I recently made the move over to an iMac from a P.C. and am amazed at all the differences. Granted, transferring from Windows OS to Leopard is "interesting" enough, I've found that numerous applications that I took for granted are either lacking the same punch or are absent. However, I find blogging to be much simpler on the Mac due to all the editing programs and accessibility of keyboard shortcuts and command options.
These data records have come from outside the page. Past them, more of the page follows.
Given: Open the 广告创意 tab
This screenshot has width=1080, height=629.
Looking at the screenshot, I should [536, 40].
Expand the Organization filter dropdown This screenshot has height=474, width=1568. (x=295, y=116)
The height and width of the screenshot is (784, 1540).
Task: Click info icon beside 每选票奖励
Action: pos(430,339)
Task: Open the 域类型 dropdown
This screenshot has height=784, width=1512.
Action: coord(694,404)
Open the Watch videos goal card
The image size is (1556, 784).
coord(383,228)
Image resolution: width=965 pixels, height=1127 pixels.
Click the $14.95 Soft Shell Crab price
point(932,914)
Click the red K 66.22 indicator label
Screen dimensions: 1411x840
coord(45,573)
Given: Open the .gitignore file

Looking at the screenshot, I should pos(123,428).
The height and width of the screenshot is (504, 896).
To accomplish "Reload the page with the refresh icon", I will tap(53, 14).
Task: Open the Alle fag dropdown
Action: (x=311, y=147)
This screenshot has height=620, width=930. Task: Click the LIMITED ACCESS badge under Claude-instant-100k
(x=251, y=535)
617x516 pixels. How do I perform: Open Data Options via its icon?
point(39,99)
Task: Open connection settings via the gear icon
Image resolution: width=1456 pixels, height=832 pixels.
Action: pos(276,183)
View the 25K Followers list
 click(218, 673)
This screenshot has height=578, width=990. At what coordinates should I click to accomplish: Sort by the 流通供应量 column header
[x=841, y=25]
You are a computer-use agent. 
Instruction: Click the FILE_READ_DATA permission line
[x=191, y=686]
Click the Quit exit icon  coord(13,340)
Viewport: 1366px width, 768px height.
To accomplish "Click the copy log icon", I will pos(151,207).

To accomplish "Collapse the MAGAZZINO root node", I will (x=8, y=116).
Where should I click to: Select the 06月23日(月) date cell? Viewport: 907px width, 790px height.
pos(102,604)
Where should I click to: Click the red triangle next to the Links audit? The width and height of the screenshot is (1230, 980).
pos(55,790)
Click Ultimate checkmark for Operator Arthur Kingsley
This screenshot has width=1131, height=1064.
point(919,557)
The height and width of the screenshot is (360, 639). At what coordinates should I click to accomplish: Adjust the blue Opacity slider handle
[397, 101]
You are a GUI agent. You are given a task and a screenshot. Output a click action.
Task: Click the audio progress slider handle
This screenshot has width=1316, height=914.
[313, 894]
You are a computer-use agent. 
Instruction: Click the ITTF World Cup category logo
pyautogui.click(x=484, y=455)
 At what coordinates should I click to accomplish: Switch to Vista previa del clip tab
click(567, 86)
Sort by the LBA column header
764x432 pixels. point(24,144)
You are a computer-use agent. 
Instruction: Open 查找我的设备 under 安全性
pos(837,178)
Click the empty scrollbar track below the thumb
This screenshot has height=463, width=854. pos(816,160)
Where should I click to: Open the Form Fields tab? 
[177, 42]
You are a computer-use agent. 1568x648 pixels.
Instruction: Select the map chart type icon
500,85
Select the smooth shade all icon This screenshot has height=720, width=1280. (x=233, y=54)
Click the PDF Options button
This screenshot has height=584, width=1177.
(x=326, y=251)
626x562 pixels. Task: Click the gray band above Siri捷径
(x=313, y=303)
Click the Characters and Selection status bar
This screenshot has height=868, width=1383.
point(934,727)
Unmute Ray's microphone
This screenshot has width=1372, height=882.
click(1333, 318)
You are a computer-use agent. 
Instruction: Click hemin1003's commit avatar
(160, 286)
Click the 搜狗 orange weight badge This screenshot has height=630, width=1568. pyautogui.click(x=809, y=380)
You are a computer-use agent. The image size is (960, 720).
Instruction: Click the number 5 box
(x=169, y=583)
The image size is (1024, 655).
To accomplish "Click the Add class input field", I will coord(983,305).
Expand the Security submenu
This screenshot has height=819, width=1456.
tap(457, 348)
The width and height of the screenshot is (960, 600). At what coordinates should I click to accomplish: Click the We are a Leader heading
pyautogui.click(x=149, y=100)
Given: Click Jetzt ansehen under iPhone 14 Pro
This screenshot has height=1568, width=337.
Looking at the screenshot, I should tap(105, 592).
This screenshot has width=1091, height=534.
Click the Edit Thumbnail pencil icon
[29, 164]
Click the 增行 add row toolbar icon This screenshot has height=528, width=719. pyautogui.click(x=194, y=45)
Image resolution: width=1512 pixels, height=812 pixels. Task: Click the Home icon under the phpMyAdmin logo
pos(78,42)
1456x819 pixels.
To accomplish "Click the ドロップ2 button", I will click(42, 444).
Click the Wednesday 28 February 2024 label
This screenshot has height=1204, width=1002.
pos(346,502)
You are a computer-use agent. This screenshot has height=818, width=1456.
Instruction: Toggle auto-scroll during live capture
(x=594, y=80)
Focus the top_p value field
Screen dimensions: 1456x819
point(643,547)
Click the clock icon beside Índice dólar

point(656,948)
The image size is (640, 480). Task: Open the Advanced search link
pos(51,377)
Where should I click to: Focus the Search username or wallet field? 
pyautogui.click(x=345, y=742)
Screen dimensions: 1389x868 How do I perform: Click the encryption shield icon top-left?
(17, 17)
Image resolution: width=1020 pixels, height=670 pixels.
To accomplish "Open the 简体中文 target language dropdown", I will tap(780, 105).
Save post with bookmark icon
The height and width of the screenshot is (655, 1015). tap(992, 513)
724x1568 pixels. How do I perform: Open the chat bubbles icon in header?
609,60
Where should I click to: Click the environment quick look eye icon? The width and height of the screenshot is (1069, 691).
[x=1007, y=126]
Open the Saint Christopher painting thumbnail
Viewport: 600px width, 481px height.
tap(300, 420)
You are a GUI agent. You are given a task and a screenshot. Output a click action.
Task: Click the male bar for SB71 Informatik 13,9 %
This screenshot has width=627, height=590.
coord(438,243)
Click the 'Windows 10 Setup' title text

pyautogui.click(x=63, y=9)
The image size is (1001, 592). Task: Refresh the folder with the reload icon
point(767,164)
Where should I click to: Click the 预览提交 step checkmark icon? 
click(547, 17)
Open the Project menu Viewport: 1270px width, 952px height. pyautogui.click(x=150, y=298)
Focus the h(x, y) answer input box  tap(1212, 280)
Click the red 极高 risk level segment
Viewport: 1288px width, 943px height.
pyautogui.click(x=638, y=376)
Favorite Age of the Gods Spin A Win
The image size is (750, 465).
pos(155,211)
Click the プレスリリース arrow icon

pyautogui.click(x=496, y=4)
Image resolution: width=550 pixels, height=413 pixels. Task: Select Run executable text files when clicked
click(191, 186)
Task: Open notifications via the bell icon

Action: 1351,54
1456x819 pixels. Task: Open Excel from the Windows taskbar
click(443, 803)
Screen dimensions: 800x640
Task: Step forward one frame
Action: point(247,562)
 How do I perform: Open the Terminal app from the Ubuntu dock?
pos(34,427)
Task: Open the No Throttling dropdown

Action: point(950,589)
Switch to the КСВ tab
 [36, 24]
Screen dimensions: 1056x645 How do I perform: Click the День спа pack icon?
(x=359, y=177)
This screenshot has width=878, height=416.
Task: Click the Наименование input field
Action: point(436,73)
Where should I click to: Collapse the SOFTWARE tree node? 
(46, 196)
It has been a process trying to locate a satisfactory dictation program.

I had been considering picking up Dragon Naturally Speaking for my P.C. due to all the great reviews I've read over the last few months, but I was upset to see that it is unavailable for my new OS. After doing a bit of research, I was able to find a couple of great programs out there that are compatible for my new OS. Out of the two, I found one from Nuance, the developers of Dragon Naturally Speaking, entitled MacSpeech.

MacSpeech looks to be the frontrunner right now, so I'm going to take it for a test drive in the near future.


thechuck said...

Actually, MacSpeech is the name of the company that has licensed the Dragon speech recognition engine from Nuance, who does not develop any applications for Mac OS X.

MacSpeech is the name of the company, "MacSpeech Dictate" is the name of the program.

Unknown said...

thechuck is correct. Apple scrapped their former voice engine in January and replaced it with Dragon Naturally Speeking's engine.

The real question is whether or not MacSpeech will get an upgrade to their engine this month, as Nuance releases Dragon Naturally Speaking 10 to replace DNS9, which was about a year and a half old already when Apple finally incorporated the technology into MacSpeech

thechuck said...

Actually, Apple itself has nothing to do with this. MacSpeech is a separate company from Apple. Apple has their own speech recognition technology, called "English Speech Recognition," which is for commands only (not dictation). Apple did not replace their engine with the Nuance engine.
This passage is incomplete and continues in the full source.